WRITTEN ON December 18th, 2006 BY William Heath AND STORED IN Design: Co-creation, Foundation of Trust, What do we want?

After a conversation with my mate LP last week I’ve been reflecting on transactional analysis, and keeping an eye on whether we treat each other as adults, or as controlling parents and adaptive children. It echoes Engelbart’s Augment vision which has so challenged the “automate” presumption of the militaristic coffee-drinkers.

Applying TA is fun in the office, and at home, and it’s instructive as we look at public services such as the NHS.

After a debate on R4 this morning (quite good – Johannes Humphrissimus Maximus Interrumptor allowed Prof Anderson and “Lord” Warner to finish some of their sentences) I went to the Connecting for Health site and searched for “opt out”. Given the present interest, you might hope to find an adult to adult dialogue about the pros and cons.

Instead it answers the question “Can a patient opt out of [something called] the PDS. There are half a dozen lines about smart cards, PINs and role-based access is (which we don’t understand but which will obviously work perfectly, especially when staffed by Bulgarians or outsourced to Bangladesh). Then it says bluntly

Patients cannot request that their data is not stored on the Personal Demographic Service (PDS) as it is necessary for some information to be held about everyone who is a patient of the NHS.

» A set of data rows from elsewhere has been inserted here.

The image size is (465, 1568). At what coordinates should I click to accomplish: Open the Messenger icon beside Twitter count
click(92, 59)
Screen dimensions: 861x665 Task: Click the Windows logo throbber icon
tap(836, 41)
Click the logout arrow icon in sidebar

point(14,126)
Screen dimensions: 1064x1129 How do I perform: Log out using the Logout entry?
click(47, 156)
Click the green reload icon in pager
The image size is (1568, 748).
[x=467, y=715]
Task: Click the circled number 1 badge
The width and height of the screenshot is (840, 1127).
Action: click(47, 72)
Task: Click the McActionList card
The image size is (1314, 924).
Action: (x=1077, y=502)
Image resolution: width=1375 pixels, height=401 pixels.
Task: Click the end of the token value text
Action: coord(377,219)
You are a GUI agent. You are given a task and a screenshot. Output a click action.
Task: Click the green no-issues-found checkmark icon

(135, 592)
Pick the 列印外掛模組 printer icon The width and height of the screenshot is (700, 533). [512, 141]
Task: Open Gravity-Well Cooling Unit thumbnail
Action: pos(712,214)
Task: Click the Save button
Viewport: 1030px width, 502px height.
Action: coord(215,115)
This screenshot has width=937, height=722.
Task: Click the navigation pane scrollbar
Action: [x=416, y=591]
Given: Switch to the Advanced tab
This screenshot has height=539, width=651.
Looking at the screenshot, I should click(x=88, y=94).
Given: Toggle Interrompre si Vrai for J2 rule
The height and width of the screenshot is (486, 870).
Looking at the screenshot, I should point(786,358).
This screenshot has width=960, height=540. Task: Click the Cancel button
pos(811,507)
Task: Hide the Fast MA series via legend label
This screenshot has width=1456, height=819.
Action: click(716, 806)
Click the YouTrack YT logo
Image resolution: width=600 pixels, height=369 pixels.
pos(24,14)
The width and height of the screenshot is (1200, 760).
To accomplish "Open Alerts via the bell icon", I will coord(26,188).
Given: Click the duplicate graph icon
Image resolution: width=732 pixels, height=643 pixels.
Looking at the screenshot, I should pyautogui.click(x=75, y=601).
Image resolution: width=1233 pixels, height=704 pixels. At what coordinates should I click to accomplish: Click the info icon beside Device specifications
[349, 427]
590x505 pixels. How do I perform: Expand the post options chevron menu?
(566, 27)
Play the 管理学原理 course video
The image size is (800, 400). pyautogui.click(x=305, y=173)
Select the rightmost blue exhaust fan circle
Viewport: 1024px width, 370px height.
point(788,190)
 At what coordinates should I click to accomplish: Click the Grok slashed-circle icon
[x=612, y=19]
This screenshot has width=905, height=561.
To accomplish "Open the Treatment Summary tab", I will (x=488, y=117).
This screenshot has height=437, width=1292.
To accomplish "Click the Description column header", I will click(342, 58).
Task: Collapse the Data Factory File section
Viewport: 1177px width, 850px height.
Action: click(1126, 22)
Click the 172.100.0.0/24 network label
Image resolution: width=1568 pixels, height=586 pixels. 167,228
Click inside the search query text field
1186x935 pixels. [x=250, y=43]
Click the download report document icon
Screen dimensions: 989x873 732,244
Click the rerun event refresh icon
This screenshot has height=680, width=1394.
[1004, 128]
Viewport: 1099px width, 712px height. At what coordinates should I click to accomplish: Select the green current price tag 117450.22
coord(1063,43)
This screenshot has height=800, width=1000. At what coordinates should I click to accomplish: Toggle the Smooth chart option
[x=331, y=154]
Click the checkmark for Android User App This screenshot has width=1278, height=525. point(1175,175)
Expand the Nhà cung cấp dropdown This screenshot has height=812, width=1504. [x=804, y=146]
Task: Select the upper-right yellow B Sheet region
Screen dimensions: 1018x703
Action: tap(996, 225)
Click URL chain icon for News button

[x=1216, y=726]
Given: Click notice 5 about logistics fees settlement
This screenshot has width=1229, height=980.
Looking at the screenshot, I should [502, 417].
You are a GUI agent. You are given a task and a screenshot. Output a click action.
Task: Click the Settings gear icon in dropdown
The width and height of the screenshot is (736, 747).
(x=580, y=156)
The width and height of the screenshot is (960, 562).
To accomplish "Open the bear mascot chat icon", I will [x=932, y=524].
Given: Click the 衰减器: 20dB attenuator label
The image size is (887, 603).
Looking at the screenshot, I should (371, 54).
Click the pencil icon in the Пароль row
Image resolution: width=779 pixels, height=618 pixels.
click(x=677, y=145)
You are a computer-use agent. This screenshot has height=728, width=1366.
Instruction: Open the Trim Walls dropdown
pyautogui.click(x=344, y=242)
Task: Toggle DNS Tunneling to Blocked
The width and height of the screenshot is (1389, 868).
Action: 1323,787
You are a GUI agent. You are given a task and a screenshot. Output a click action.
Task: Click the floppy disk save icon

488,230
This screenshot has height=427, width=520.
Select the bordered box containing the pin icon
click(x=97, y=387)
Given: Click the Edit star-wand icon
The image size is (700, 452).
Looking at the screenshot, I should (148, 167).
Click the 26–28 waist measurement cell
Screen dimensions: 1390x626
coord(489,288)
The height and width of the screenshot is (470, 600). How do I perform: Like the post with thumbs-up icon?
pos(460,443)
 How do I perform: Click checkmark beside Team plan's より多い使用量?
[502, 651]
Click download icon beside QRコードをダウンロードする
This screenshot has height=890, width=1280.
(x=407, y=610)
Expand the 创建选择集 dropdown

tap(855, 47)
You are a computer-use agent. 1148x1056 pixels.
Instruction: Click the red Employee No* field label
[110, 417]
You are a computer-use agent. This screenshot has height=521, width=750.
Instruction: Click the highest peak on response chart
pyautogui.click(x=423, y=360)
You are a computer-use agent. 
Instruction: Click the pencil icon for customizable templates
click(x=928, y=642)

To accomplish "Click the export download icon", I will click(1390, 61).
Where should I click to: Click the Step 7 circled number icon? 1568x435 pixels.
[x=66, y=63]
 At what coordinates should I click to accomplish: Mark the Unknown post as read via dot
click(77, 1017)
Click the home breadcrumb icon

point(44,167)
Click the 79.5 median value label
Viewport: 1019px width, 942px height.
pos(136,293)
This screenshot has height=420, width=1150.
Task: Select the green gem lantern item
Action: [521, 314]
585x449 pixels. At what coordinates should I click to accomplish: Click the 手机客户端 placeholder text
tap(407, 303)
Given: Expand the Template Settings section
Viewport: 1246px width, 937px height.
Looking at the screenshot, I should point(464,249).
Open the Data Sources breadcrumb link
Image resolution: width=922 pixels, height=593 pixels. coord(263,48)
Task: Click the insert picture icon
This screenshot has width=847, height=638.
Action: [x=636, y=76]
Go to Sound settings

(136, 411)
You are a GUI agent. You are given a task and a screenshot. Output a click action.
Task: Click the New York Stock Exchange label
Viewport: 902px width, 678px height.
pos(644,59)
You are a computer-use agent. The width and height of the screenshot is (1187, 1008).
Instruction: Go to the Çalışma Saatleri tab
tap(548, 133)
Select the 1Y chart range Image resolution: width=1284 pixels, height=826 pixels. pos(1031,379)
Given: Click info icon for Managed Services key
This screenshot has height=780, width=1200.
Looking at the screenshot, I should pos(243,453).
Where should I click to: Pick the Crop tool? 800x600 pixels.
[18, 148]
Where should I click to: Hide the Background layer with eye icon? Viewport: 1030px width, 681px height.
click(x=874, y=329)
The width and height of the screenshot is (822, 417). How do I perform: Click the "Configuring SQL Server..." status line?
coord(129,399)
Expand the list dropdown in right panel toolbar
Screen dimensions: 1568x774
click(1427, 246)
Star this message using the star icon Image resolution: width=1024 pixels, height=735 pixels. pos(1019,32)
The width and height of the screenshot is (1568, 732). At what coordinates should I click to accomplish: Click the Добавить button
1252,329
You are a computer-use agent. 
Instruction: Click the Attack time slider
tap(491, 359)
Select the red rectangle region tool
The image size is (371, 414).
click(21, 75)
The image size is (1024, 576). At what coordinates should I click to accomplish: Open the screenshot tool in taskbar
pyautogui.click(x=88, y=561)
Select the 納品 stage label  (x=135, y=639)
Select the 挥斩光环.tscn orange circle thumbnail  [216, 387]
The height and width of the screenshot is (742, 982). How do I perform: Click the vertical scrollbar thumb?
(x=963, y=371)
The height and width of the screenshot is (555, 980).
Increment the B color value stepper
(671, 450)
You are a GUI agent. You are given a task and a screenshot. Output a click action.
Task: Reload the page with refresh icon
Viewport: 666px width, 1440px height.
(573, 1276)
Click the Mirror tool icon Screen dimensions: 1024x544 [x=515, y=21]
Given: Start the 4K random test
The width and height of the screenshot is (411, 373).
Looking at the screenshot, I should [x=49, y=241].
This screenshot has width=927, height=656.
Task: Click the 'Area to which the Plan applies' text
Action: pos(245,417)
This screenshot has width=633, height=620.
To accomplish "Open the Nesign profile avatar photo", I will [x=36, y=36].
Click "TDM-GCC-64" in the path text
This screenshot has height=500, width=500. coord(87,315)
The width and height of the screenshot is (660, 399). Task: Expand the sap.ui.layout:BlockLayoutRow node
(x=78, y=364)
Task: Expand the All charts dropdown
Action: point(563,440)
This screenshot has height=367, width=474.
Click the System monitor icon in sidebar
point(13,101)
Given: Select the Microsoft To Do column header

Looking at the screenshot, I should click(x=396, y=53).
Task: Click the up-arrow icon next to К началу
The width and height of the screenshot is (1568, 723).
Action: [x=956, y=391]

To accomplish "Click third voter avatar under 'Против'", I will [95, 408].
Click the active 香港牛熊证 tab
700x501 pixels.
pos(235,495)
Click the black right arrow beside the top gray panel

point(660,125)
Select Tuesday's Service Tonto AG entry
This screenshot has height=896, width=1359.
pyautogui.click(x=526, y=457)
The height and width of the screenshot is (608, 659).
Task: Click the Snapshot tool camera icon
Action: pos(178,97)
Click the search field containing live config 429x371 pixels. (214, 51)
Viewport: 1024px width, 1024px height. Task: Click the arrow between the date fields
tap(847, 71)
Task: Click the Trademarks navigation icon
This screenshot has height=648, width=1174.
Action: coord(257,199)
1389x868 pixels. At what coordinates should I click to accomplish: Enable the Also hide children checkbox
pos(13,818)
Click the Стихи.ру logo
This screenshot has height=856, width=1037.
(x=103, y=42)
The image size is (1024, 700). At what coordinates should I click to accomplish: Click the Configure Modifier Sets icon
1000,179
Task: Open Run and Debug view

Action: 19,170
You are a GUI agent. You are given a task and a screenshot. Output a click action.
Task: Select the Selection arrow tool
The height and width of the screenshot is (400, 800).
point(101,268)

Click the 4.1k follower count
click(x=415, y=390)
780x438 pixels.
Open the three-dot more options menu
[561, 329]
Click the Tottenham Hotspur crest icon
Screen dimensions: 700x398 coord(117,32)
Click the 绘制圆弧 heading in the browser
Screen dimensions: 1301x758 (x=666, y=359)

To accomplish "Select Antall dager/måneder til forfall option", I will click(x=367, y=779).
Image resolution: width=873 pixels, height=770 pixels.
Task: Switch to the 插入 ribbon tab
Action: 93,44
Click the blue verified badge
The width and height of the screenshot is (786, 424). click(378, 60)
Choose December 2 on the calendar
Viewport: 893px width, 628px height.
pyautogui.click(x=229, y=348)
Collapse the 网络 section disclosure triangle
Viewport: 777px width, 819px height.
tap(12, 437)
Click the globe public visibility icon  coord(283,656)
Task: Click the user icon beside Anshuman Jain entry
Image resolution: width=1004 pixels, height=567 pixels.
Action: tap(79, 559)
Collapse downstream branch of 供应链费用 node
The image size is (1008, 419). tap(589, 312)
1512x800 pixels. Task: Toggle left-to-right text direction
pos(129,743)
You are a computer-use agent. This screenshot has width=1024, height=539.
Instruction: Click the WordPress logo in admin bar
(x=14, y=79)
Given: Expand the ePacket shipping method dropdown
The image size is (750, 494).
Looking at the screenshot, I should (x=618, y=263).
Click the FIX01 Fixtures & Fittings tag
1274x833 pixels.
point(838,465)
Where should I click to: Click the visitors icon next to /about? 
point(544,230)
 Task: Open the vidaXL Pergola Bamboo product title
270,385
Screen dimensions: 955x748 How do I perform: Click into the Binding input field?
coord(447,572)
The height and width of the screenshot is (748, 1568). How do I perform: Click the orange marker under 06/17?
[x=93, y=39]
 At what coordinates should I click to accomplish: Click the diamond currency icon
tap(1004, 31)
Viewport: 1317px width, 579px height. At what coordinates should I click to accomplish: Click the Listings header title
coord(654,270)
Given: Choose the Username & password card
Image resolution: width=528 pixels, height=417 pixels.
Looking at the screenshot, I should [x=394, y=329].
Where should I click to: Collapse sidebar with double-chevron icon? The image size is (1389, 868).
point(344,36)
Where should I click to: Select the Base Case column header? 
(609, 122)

Controlling parent indeed, to which one cannot respond as an adult eg

I’d prefer to do it differently if that’s OK with you

or

Very well, if your system’s like that I shall take my business elsewhere

but ony as an adaptive child

When I grow up I’m going to pee all over your server farm so it explodes, and then you’ll be sorry

or I’ll protest, vote you out of office, sabotage your evil controllling scheme in some other way. Hell, I’m getting cross even as I write this.

We can’t have sensible discourse on this basis.

Anyway, the adaptive children leaped for joy like Australian cricketers this morning, as a measured and effective Ross Anderson laid “Lord” Warner to waste. It was game over when an insider rang in to describe NHS systems as “the leakiest sieve”. I’m tempted to shower “Lord” Warner with extra insults (eg did he cough up for his peerage or brown-nose his way into the Upper House) because As I’ve said before my direct experience of him is of a curt and dismissive man who doesn’t “get it”. I have no experience of courtesy or truthfulness on his part so feel inclined to hold garlic near the radio while he speaks. He’d have to do a lot better than waffle about PINs, smart cards, reassurance, approval and disciplinary action to win my trust, and I resent the thought of having to pay his pension.

Stop trying to to automate us, “Lord”. We’re busy augmenting ourselves. Clear off and let us co-create local health records with people who treat us with respect, like our GPs.

2 Responses to “The leakiest sieve”

 
Phil wrote on December 18th, 2006 5:51 pm :

Ross, I and a number of others (including senior members of the BMA, GPs and concerned patients) are working with Helen Wilkinson, National Coordinator of TheBigOptOut.org, on the patient opt-out campaign that Ross mentioned this morning.

I highly recommend, if you haven’t done so already, using our opt out letter – http://www.TheBigOptOut.org/optoutletter – so you can at least wait and see if the government actually delivers what it is promising (threatening?). If, after it has ironed out the inevitable cock-ups and can explain *exactly* who will have access to your medical records, and in what circumstances, you can always decide to opt back in…

Phil Booth
National Coordinator, NO2ID

Richard S wrote on December 18th, 2006 11:19 pm :

This is very strange: According to an announcement today on the wired-gov.net service:

“The government is to accept the recommendations of a taskforce on the future of electronic NHS patient records, leaving the way clear for a pilot programme in Spring 2007.”

This announcement includes the following:

“Patients would be invited to correct or amend their record and offer explicit consent for their record to be shared or to opt out of sharing, should they wish to.”

However, the hyperlinks from this announcement don’t point to the full information: Neither the Dept of Health nor the Connecting for Health web-sites seem to contain this information.

I hesitate to reproduce the government announcement from the wired-gov.net web-site (which is password protected) but it seems to be the only source.